On 4/8/22 02:26, David Hildenbrand wrote:
>>>
>>> Let's assume a 4 TiB device and 2 MiB hugepage size. That's 2097152 huge
>>> pages. Each such PMD entry consumes 8 bytes. That's 16 MiB.
>>>
>>> Sure, with thousands of processes sharing that memory, the size of page
>>> tables required would increase with each and every process. But TBH,
>>> that's in no way different to other file systems where we're even
>>> dealing with PTE tables.
>>
>> The numbers for a real use case I am frequently quoted are something like:
>> 1TB shared mapping, 10,000 processes sharing the mapping
>> 4K PMD Page per 1GB of shared mapping
>> 4M saving for each shared process
>> 9,999 * 4M ~= 39GB savings
> 
> 3.7 % of all memory. Noticeable if the feature is removed? yes. Do we
> care about supporting such corner cases that result in a maintenance
> burden? My take is a clear no.
> 
>>
>> However, if you look at commit 39dde65c9940c which introduced huge pmd sharing
>> it states that performance rather than memory savings was the primary
>> objective.
>>
>> "For hugetlb, the saving on page table memory is not the primary
>>  objective (as hugetlb itself already cuts down page table overhead
>>  significantly), instead, the purpose of using shared page table on hugetlb is
>>  to allow faster TLB refill and smaller cache pollution upon TLB miss.
>>     
>>  With PT sharing, pte entries are shared among hundreds of processes, the
>>  cache consumption used by all the page table is smaller and in return,
>>  application gets much higher cache hit ratio.  One other effect is that
>>  cache hit ratio with hardware page walker hitting on pte in cache will be
>>  higher and this helps to reduce tlb miss latency.  These two effects
>>  contribute to higher application performance."
>>
>> That 'makes sense', but I have never tried to measure any such performance
>> benefit.  It is easier to calculate the memory savings.
> 
> It does makes sense; but then, again, what's specific here about hugetlb?
> 
> Most probably it was just easy to add to hugetlb in contrast to other
> types of shared memory.
> 
>>
>>>
>>> Which results in me wondering if
>>>
>>> a) We should simply use gigantic pages for such extreme use case.

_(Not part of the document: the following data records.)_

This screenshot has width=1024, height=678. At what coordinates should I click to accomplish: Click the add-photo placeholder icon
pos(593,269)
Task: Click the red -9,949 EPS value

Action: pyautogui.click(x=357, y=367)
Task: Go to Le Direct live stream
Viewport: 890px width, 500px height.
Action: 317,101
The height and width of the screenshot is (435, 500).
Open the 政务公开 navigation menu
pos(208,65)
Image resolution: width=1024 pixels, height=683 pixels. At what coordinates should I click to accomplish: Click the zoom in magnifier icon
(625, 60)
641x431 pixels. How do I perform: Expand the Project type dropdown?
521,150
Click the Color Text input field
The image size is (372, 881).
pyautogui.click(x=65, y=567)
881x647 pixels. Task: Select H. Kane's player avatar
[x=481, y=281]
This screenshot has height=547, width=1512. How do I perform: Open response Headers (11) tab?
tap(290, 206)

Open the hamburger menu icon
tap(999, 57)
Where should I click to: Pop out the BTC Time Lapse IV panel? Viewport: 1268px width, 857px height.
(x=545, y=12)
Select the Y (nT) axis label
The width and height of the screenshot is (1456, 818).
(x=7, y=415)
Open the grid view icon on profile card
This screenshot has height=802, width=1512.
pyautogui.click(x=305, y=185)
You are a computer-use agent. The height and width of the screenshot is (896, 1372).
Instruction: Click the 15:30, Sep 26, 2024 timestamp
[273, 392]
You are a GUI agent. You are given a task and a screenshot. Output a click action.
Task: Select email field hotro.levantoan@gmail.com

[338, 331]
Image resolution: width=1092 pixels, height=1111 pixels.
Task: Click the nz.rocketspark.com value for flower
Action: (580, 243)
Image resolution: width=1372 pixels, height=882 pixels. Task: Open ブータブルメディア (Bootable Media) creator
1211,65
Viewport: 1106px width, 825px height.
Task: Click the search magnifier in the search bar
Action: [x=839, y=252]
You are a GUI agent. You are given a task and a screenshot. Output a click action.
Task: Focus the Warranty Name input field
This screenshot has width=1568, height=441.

Allows
>>>    for freeing up more memory via vmemmap either way.
>>
>> The only problem with this is that many processors in use today have
>> limited TLB entries for gigantic pages.
>>
>>> b) We should instead look into reclaiming reconstruct-able page table.
>>>    It's hard to imagine that each and every process accesses each and
>>>    every part of the gigantic file all of the time.
>>> c) We should instead establish a more generic page table sharing
>>>    mechanism.
>>
>> Yes.  I think that is the direction taken by mshare() proposal.  If we have
>> a more generic approach we can certainly start deprecating hugetlb pmd
>> sharing.
> 
> My strong opinion is to remove it ASAP and get something proper into place.
> 

No arguments about the complexity of this code.  However, there will be some
people who will notice if it is removed.

Whether or not we remove huge pmd sharing support, I would still like to
address the scalability issue.  To do so, taking i_mmap_rwsem in read mode
for fault processing needs to go away.  With this gone, the issue of faults
racing with truncation needs to be addressed as it depended on fault code
taking the mutex.  At a high level, this is fairly simple but hugetlb
reservations add to the complexity.  This was not completely addressed in
this series.

I will be sending out another RFC that more correctly address all the issues
this series attempted to address.  I am not discounting your opinion that we
should get rid of huge pmd sharing.  Rather, I would at least like to get
some eyes on my approach to addressing the issue with reservations during
fault and truncate races.
-- 
Mike Kravetz